- _Exercise aim_
Reproduce the data starting with the line that contains "You are a computer-use agent. Screen dimensions: 1594x897" and going on through the line that contains "[x=82, y=26]", switching "Instruction" to "Task" and keeping everything else unchanged.

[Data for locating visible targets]
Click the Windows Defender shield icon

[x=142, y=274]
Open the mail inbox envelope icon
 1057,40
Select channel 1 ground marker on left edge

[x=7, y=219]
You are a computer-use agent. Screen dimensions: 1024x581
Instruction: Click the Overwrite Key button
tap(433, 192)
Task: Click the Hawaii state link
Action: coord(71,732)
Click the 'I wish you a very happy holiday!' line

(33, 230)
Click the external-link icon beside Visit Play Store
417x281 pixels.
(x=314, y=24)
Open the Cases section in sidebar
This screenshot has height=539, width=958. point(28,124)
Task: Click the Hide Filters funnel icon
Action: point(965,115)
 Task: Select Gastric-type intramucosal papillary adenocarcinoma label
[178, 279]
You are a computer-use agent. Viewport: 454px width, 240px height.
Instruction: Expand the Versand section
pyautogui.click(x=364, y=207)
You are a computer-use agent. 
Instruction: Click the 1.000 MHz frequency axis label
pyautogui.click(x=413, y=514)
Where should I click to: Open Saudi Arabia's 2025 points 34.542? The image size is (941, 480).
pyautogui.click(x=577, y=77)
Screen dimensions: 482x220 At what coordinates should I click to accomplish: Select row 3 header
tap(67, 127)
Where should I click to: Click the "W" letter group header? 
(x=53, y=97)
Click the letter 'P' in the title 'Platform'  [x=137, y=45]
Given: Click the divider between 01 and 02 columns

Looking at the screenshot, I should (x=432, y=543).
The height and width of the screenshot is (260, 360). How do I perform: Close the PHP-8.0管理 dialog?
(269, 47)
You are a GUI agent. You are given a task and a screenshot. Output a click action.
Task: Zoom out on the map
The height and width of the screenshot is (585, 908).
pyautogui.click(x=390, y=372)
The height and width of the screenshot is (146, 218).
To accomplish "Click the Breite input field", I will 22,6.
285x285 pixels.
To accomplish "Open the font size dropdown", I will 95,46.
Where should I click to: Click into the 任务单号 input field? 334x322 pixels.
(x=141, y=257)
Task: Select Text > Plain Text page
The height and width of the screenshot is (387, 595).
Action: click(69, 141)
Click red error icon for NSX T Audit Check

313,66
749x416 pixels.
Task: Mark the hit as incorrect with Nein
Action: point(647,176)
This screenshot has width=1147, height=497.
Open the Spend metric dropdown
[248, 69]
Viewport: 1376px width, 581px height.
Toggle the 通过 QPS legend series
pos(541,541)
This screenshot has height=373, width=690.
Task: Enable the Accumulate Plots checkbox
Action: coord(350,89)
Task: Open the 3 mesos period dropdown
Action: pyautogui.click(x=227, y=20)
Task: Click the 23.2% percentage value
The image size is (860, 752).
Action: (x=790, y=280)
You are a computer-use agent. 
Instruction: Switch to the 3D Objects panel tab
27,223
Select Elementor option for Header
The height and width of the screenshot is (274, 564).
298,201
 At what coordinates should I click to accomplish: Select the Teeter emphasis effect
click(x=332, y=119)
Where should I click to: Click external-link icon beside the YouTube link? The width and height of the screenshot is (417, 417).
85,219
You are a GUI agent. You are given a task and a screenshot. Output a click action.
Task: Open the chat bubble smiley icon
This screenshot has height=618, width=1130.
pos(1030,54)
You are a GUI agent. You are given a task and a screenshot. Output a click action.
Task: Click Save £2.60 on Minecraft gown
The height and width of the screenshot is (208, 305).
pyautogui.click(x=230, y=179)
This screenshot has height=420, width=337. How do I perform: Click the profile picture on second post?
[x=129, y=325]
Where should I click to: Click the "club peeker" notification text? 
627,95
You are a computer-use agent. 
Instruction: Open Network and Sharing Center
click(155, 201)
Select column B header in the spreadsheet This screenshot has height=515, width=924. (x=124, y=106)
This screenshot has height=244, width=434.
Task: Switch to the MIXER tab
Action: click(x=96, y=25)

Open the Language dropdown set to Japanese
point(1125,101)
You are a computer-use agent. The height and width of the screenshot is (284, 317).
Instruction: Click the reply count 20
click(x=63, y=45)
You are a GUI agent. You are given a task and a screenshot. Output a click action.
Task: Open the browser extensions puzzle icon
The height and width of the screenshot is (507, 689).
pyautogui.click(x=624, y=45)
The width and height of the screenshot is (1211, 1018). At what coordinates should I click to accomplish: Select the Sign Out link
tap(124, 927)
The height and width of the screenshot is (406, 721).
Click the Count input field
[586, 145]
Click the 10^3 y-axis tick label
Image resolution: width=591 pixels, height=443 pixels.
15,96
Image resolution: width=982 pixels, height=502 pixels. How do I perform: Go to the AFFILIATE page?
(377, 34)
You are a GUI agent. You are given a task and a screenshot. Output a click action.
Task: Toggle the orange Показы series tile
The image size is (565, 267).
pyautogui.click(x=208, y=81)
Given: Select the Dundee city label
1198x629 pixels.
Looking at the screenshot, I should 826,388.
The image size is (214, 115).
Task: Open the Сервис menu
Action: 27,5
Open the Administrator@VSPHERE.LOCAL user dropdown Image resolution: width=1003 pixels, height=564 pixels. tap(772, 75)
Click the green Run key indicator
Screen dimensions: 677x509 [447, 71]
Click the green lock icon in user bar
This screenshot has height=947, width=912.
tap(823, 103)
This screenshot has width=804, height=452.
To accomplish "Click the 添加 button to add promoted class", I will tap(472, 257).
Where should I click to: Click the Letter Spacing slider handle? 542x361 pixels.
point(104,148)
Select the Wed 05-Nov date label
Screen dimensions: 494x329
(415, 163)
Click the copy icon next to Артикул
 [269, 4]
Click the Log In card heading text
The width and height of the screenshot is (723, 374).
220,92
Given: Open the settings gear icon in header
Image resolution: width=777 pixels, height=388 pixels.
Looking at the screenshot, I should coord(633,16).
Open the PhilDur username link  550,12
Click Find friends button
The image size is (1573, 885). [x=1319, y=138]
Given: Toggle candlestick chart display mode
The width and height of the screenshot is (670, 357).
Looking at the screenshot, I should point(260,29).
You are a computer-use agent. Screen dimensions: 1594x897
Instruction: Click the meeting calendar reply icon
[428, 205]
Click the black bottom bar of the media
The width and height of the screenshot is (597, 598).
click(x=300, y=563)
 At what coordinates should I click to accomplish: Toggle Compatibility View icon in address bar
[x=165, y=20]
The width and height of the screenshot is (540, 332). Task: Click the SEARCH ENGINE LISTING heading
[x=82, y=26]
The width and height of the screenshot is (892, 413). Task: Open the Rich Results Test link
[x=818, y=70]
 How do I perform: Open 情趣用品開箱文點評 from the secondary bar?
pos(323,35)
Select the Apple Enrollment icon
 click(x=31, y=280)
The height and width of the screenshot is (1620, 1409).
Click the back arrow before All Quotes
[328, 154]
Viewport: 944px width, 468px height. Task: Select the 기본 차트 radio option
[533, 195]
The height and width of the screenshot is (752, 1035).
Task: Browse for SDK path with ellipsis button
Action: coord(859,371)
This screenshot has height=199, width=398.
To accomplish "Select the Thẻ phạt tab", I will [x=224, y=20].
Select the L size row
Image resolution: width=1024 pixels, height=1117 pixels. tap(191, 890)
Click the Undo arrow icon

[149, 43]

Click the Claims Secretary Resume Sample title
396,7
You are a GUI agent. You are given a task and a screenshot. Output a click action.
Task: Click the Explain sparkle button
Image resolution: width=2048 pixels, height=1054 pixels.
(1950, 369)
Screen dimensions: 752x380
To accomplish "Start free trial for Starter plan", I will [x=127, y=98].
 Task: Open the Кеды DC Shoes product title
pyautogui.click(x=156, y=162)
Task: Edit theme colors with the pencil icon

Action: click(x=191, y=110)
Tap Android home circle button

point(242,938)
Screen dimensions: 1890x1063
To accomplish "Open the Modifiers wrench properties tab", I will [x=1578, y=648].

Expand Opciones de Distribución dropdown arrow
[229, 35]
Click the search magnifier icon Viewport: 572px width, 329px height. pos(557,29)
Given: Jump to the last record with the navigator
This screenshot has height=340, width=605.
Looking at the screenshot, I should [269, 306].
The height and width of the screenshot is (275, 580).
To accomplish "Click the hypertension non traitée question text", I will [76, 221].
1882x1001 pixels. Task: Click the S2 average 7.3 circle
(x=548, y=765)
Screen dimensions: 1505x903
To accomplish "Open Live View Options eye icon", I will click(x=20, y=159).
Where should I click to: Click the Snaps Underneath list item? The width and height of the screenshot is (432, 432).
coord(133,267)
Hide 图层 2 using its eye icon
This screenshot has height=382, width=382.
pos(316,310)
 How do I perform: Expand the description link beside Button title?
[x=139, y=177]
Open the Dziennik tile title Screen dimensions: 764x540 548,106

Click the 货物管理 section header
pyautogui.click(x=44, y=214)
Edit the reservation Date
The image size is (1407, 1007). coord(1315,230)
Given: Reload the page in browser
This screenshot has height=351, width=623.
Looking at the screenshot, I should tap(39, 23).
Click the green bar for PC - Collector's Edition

- _Result of this task_
You are a computer-use agent. Screen dimensions: 1594x897
Task: Click the meeting calendar reply icon
[428, 205]
Click the black bottom bar of the media
The width and height of the screenshot is (597, 598).
click(x=300, y=563)
 At what coordinates should I click to accomplish: Toggle Compatibility View icon in address bar
[x=165, y=20]
The width and height of the screenshot is (540, 332). Task: Click the SEARCH ENGINE LISTING heading
[x=82, y=26]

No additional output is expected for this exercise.